(Dataset entries)
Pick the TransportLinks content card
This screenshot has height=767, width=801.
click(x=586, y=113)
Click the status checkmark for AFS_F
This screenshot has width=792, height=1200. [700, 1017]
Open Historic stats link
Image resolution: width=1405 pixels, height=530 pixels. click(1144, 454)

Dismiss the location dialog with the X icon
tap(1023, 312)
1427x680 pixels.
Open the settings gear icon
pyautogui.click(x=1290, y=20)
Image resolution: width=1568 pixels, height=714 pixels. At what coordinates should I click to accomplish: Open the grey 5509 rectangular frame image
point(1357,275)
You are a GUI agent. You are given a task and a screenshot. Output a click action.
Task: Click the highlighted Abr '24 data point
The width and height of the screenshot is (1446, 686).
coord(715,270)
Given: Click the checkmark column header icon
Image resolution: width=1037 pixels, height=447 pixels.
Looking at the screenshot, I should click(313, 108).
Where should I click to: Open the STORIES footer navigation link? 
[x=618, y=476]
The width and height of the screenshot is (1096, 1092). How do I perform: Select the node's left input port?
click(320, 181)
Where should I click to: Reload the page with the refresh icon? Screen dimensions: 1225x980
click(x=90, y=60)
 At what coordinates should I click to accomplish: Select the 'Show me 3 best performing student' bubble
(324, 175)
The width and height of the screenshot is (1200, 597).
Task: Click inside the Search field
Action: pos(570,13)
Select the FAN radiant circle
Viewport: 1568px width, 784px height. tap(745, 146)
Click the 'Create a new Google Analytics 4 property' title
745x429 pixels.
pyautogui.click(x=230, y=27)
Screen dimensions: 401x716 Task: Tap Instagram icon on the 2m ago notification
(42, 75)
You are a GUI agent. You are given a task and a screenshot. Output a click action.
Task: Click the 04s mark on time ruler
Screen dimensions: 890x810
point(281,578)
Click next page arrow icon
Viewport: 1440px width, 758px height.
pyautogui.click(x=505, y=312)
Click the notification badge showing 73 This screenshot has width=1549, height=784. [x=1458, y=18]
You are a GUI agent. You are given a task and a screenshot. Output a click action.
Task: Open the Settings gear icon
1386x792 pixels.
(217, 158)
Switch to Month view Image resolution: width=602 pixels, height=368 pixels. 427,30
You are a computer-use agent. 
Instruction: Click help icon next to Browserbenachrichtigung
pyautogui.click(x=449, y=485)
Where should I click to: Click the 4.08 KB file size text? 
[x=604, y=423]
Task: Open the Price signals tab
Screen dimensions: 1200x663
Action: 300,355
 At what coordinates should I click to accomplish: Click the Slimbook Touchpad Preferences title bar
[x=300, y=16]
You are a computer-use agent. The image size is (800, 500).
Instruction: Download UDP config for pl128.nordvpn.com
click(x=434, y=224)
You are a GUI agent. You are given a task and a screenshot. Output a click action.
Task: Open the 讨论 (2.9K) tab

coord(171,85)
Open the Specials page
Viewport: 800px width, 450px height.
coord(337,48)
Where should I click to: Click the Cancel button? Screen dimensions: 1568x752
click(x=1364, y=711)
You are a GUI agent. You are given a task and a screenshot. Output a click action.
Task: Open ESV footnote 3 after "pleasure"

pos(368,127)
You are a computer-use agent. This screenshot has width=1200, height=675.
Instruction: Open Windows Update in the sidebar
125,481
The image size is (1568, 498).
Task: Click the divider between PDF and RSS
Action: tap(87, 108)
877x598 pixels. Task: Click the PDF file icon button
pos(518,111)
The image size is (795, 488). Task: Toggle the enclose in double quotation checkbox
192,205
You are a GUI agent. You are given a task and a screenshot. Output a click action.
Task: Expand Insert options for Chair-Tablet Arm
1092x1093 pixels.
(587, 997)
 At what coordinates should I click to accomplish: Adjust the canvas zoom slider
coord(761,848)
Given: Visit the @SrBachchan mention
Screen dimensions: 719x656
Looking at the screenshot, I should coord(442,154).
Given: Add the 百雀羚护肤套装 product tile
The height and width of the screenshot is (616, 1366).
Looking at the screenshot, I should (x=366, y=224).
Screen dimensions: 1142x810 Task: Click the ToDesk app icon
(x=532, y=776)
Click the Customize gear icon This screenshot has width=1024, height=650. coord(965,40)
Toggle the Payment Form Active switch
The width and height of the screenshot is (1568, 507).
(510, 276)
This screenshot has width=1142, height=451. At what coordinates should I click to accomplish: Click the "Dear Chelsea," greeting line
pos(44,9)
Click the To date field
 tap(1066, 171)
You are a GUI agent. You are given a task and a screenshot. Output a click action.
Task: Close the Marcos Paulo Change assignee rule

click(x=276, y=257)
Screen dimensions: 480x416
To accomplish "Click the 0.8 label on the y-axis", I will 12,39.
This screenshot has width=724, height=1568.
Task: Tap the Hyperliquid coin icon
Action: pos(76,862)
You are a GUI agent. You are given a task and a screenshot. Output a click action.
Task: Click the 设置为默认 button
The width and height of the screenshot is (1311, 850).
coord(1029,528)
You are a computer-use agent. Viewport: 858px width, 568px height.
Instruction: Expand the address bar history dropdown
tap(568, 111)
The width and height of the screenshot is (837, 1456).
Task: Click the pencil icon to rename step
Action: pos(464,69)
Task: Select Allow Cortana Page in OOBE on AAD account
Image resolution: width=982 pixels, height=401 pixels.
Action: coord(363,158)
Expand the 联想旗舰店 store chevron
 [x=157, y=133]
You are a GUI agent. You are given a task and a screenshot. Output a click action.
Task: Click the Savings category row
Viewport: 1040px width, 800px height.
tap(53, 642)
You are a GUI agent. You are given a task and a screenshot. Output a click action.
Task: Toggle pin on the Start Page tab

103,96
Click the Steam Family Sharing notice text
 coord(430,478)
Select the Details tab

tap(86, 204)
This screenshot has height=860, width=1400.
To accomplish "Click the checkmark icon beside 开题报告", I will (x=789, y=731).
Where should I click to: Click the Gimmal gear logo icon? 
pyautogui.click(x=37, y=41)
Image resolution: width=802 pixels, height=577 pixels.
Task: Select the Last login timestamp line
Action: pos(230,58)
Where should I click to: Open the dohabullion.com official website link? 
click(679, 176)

▶ [TASK ITEM]:
Copy the entries above exactly, leaving none out.

▶ [ANSWER BELOW]:
Pick the TransportLinks content card
This screenshot has height=767, width=801.
click(x=586, y=113)
Click the status checkmark for AFS_F
This screenshot has width=792, height=1200. [700, 1017]
Open Historic stats link
Image resolution: width=1405 pixels, height=530 pixels. click(1144, 454)

Dismiss the location dialog with the X icon
tap(1023, 312)
1427x680 pixels.
Open the settings gear icon
pyautogui.click(x=1290, y=20)
Image resolution: width=1568 pixels, height=714 pixels. At what coordinates should I click to accomplish: Open the grey 5509 rectangular frame image
point(1357,275)
You are a GUI agent. You are given a task and a screenshot. Output a click action.
Task: Click the highlighted Abr '24 data point
The width and height of the screenshot is (1446, 686).
coord(715,270)
Given: Click the checkmark column header icon
Image resolution: width=1037 pixels, height=447 pixels.
Looking at the screenshot, I should click(313, 108).
Where should I click to: Open the STORIES footer navigation link? 
[x=618, y=476]
The width and height of the screenshot is (1096, 1092). How do I perform: Select the node's left input port?
click(320, 181)
Where should I click to: Reload the page with the refresh icon? Screen dimensions: 1225x980
click(x=90, y=60)
 At what coordinates should I click to accomplish: Select the 'Show me 3 best performing student' bubble
(324, 175)
The width and height of the screenshot is (1200, 597).
Task: Click inside the Search field
Action: pos(570,13)
Select the FAN radiant circle
Viewport: 1568px width, 784px height. tap(745, 146)
Click the 'Create a new Google Analytics 4 property' title
745x429 pixels.
pyautogui.click(x=230, y=27)
Screen dimensions: 401x716 Task: Tap Instagram icon on the 2m ago notification
(42, 75)
You are a GUI agent. You are given a task and a screenshot. Output a click action.
Task: Click the 04s mark on time ruler
Screen dimensions: 890x810
point(281,578)
Click next page arrow icon
Viewport: 1440px width, 758px height.
pyautogui.click(x=505, y=312)
Click the notification badge showing 73 This screenshot has width=1549, height=784. [x=1458, y=18]
You are a GUI agent. You are given a task and a screenshot. Output a click action.
Task: Open the Settings gear icon
1386x792 pixels.
(217, 158)
Switch to Month view Image resolution: width=602 pixels, height=368 pixels. 427,30
You are a computer-use agent. 
Instruction: Click help icon next to Browserbenachrichtigung
pyautogui.click(x=449, y=485)
Where should I click to: Click the 4.08 KB file size text? 
[x=604, y=423]
Task: Open the Price signals tab
Screen dimensions: 1200x663
Action: 300,355
 At what coordinates should I click to accomplish: Click the Slimbook Touchpad Preferences title bar
[x=300, y=16]
You are a computer-use agent. The image size is (800, 500).
Instruction: Download UDP config for pl128.nordvpn.com
click(x=434, y=224)
You are a GUI agent. You are given a task and a screenshot. Output a click action.
Task: Open the 讨论 (2.9K) tab

coord(171,85)
Open the Specials page
Viewport: 800px width, 450px height.
coord(337,48)
Where should I click to: Click the Cancel button? Screen dimensions: 1568x752
click(x=1364, y=711)
You are a GUI agent. You are given a task and a screenshot. Output a click action.
Task: Open ESV footnote 3 after "pleasure"

pos(368,127)
You are a computer-use agent. This screenshot has width=1200, height=675.
Instruction: Open Windows Update in the sidebar
125,481
The image size is (1568, 498).
Task: Click the divider between PDF and RSS
Action: tap(87, 108)
877x598 pixels. Task: Click the PDF file icon button
pos(518,111)
The image size is (795, 488). Task: Toggle the enclose in double quotation checkbox
192,205
You are a GUI agent. You are given a task and a screenshot. Output a click action.
Task: Expand Insert options for Chair-Tablet Arm
1092x1093 pixels.
(587, 997)
 At what coordinates should I click to accomplish: Adjust the canvas zoom slider
coord(761,848)
Given: Visit the @SrBachchan mention
Screen dimensions: 719x656
Looking at the screenshot, I should coord(442,154).
Given: Add the 百雀羚护肤套装 product tile
The height and width of the screenshot is (616, 1366).
Looking at the screenshot, I should (x=366, y=224).
Screen dimensions: 1142x810 Task: Click the ToDesk app icon
(x=532, y=776)
Click the Customize gear icon This screenshot has width=1024, height=650. coord(965,40)
Toggle the Payment Form Active switch
The width and height of the screenshot is (1568, 507).
(510, 276)
This screenshot has width=1142, height=451. At what coordinates should I click to accomplish: Click the "Dear Chelsea," greeting line
pos(44,9)
Click the To date field
 tap(1066, 171)
You are a GUI agent. You are given a task and a screenshot. Output a click action.
Task: Close the Marcos Paulo Change assignee rule

click(x=276, y=257)
Screen dimensions: 480x416
To accomplish "Click the 0.8 label on the y-axis", I will 12,39.
This screenshot has width=724, height=1568.
Task: Tap the Hyperliquid coin icon
Action: pos(76,862)
You are a GUI agent. You are given a task and a screenshot. Output a click action.
Task: Click the 设置为默认 button
The width and height of the screenshot is (1311, 850).
coord(1029,528)
You are a computer-use agent. Viewport: 858px width, 568px height.
Instruction: Expand the address bar history dropdown
tap(568, 111)
The width and height of the screenshot is (837, 1456).
Task: Click the pencil icon to rename step
Action: pos(464,69)
Task: Select Allow Cortana Page in OOBE on AAD account
Image resolution: width=982 pixels, height=401 pixels.
Action: coord(363,158)
Expand the 联想旗舰店 store chevron
 [x=157, y=133]
You are a GUI agent. You are given a task and a screenshot. Output a click action.
Task: Click the Savings category row
Viewport: 1040px width, 800px height.
tap(53, 642)
You are a GUI agent. You are given a task and a screenshot. Output a click action.
Task: Toggle pin on the Start Page tab

103,96
Click the Steam Family Sharing notice text
 coord(430,478)
Select the Details tab

tap(86, 204)
This screenshot has height=860, width=1400.
To accomplish "Click the checkmark icon beside 开题报告", I will (x=789, y=731).
Where should I click to: Click the Gimmal gear logo icon? 
pyautogui.click(x=37, y=41)
Image resolution: width=802 pixels, height=577 pixels.
Task: Select the Last login timestamp line
Action: pos(230,58)
Where should I click to: Open the dohabullion.com official website link? 
click(679, 176)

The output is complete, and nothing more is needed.